Notre article récent « De la science à la propagande, épisode 2 : comment « démontrer » que les pesticides ne servent à rien »[1] a suscité des réactions contrastées sur Twitter, la plupart favorables. L’une d’entre elles, plus critique, mérite une mise au point, car elle est l’occasion de clarifier notre démarche vis-à-vis de la recherche. Un chercheur de l’INRA (qui n’était pas un des auteurs de l’article visé) a déploré sur plusieurs tweets le ton de notre article qu’il jugeait provoquant, a déclaré que les scientifiques ne sont pas responsables des déformations de leurs publications par les médias, et en conclusion nous a invité à écrire une lettre aux éditeurs plutôt que de chercher à faire le buzz.

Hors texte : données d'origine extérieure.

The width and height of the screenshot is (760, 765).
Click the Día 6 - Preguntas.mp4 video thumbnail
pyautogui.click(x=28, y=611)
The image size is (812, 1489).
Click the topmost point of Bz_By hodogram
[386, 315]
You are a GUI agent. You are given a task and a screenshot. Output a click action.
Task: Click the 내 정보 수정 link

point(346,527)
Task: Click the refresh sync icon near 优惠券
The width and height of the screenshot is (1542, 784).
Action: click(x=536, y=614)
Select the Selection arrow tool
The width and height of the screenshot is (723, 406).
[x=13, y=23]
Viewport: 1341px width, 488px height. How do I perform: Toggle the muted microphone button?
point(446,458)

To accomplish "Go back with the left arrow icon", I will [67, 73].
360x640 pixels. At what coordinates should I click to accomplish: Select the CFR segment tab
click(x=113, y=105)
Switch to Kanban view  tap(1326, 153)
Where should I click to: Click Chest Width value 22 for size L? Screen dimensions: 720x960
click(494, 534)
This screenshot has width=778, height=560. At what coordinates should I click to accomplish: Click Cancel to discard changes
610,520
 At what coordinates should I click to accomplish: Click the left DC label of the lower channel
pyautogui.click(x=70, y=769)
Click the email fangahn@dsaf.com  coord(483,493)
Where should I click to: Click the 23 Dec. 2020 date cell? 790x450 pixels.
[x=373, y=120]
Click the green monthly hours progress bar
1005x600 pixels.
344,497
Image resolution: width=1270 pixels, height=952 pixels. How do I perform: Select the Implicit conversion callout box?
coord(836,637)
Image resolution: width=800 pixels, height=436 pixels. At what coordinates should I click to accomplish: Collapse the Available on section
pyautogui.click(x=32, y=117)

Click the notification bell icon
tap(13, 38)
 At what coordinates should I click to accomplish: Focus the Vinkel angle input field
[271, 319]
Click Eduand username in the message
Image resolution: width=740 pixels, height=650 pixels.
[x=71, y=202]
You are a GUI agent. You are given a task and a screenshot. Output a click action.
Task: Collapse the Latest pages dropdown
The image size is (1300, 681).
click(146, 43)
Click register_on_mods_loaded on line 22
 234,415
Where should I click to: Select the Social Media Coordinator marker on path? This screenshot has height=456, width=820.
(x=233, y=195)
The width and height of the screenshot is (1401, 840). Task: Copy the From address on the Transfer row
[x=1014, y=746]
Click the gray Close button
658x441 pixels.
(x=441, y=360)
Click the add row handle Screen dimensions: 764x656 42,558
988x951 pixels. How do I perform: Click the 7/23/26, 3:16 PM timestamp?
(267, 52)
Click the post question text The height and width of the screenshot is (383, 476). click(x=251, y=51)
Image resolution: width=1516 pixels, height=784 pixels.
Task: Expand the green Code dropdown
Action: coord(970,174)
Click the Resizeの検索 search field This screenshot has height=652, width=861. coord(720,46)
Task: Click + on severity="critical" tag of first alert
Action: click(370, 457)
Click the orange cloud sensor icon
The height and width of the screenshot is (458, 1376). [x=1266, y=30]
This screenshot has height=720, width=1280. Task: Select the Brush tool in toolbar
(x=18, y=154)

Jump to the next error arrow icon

Discours scientifique ou médiatique, il faut choisir

En ce qui concerne la forme, nous assumons totalement son côté provocateur. Ce serait bien sûr totalement déplacé si l’article de Lechenet et al[2] , que nous avons critiqué, n’avait été cité que dans la presse scientifique. Mais il a été abondamment repris dans la presse généraliste, en particulier dans les médias sympathisants écologistes, qui usent d’un ton encore bien plus vif, envers tous leurs contradicteurs, et dénigrent toute forme d’agriculture non biologique. La loi des médias fait qu’une réponse modérée à ce genre d’attaque reste inaudible, c’est pourquoi nous employons ce ton qui répond non pas à la publication d’origine, mais à ses comptes-rendus dans les médias non scientifiques.
Sans compter que cette remarque fait penser à la parabole (voir ici) qui fustige celui qui voit la paille dans l’oeil de son voisin mais ne voit pas la poutre qui est dans le sien…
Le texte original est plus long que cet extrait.